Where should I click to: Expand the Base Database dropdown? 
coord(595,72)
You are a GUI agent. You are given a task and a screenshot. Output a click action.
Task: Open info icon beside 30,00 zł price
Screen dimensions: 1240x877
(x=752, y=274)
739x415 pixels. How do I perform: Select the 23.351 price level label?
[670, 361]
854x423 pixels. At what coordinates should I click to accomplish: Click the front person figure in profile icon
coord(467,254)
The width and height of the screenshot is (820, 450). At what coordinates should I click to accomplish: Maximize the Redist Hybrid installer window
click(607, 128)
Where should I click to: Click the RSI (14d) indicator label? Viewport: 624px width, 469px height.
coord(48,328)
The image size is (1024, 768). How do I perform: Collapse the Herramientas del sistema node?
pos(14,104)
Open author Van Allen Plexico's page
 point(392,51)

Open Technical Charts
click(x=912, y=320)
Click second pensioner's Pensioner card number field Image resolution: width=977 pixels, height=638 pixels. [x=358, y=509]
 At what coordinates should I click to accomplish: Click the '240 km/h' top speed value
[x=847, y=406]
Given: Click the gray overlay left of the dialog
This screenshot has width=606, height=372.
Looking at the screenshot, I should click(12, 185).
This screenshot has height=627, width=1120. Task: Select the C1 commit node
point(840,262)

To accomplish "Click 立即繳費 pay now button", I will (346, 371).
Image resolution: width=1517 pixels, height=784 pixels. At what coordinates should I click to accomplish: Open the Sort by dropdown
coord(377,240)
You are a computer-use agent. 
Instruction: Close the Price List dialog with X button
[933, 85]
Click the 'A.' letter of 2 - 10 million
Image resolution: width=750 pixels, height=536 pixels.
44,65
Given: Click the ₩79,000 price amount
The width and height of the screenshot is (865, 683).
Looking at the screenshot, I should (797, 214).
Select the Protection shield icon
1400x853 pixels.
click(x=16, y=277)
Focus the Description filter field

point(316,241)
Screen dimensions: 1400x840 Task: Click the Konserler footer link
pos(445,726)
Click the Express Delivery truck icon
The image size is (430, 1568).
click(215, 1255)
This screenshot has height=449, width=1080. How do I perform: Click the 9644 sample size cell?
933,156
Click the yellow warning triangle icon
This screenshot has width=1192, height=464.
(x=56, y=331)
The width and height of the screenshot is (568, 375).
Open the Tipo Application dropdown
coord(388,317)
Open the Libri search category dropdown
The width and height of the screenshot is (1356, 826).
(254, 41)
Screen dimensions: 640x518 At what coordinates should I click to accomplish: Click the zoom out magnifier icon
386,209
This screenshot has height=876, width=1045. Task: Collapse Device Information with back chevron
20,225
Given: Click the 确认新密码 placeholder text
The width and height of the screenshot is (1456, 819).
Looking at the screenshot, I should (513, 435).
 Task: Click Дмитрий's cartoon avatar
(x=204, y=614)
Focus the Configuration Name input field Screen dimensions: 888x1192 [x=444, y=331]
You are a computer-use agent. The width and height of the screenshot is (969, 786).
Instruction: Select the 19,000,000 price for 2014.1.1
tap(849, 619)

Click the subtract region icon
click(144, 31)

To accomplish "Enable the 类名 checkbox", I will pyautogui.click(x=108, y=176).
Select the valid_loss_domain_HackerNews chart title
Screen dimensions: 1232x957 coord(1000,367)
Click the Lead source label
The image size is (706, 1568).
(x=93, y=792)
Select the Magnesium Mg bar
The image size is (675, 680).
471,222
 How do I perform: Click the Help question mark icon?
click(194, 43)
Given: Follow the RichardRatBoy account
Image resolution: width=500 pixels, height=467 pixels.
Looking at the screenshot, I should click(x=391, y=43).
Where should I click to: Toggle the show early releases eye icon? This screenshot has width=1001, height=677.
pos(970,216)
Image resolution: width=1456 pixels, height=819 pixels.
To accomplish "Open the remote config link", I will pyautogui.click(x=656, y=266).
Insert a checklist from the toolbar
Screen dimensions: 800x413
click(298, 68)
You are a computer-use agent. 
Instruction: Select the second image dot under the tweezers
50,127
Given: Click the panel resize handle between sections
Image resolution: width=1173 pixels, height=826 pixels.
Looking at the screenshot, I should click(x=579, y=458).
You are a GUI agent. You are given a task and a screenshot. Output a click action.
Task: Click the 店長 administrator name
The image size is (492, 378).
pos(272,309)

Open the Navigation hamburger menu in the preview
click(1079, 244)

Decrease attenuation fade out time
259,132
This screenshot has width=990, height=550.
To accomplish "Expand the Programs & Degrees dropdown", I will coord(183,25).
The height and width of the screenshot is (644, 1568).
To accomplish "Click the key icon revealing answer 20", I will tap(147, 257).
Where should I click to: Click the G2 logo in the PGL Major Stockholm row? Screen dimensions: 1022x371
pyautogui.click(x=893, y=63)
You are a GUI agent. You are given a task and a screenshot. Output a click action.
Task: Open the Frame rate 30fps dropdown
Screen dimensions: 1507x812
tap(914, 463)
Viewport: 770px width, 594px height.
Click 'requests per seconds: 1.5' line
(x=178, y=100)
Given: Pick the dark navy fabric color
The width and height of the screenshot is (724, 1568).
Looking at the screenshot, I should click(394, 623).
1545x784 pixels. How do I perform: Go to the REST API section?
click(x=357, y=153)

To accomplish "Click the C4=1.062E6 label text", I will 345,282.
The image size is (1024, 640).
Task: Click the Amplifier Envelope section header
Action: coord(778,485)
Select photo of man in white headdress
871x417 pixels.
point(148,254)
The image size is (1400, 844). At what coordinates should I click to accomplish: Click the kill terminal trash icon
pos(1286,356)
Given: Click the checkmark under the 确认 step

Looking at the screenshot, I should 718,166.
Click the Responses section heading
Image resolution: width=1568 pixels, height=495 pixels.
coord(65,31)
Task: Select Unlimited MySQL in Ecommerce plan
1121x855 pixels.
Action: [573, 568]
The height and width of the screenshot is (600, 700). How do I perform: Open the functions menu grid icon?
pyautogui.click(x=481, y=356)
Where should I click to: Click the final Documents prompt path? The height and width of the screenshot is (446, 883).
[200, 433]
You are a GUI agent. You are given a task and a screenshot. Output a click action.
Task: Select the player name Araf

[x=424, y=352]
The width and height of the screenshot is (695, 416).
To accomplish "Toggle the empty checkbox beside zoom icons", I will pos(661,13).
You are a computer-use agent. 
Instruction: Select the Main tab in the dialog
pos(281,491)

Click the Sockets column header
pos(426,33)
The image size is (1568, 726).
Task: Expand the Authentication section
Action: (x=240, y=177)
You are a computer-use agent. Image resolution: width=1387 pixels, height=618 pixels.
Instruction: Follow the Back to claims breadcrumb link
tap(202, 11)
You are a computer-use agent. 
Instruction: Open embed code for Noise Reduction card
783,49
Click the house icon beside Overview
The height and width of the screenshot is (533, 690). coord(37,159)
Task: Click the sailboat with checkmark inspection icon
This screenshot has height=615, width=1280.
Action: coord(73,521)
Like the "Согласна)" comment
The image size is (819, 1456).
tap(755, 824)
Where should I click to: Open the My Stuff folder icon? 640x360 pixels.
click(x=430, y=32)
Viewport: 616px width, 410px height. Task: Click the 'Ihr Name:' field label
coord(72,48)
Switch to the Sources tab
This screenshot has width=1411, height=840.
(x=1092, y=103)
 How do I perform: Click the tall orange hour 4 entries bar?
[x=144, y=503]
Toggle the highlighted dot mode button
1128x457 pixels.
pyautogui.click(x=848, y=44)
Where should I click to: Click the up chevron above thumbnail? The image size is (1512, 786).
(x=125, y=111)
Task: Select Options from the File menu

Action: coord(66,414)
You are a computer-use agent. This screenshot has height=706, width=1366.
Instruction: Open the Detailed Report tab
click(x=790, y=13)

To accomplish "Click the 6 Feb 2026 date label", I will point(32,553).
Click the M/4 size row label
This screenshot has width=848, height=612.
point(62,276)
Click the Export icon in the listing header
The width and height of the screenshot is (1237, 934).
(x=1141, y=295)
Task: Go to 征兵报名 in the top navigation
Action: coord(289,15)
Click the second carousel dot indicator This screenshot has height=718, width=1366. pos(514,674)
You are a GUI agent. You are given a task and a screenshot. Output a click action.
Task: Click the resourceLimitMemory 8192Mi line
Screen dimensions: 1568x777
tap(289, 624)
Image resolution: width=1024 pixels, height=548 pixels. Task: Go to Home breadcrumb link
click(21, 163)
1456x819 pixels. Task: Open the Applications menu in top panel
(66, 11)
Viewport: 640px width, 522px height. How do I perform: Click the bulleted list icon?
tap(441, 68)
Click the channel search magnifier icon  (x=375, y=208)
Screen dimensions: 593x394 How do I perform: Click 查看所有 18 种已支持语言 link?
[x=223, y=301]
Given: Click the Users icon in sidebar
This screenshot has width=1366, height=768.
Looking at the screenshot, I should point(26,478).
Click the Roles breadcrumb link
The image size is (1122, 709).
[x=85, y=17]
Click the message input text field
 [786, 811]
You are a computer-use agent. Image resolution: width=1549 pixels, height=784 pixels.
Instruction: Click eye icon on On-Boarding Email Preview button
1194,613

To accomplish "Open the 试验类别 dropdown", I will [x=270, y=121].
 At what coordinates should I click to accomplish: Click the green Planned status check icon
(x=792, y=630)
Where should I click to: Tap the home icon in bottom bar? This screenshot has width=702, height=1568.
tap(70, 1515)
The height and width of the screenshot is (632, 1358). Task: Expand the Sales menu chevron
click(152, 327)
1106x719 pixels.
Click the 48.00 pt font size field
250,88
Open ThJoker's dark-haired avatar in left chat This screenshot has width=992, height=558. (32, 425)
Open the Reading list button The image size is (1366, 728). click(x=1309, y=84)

▸ **Exercise directions**
Using the records above, report each line with the string "left".

▸ **Written answer**
Given: Click the gray overlay left of the dialog
Open ThJoker's dark-haired avatar in left chat This screenshot has width=992, height=558. (32, 425)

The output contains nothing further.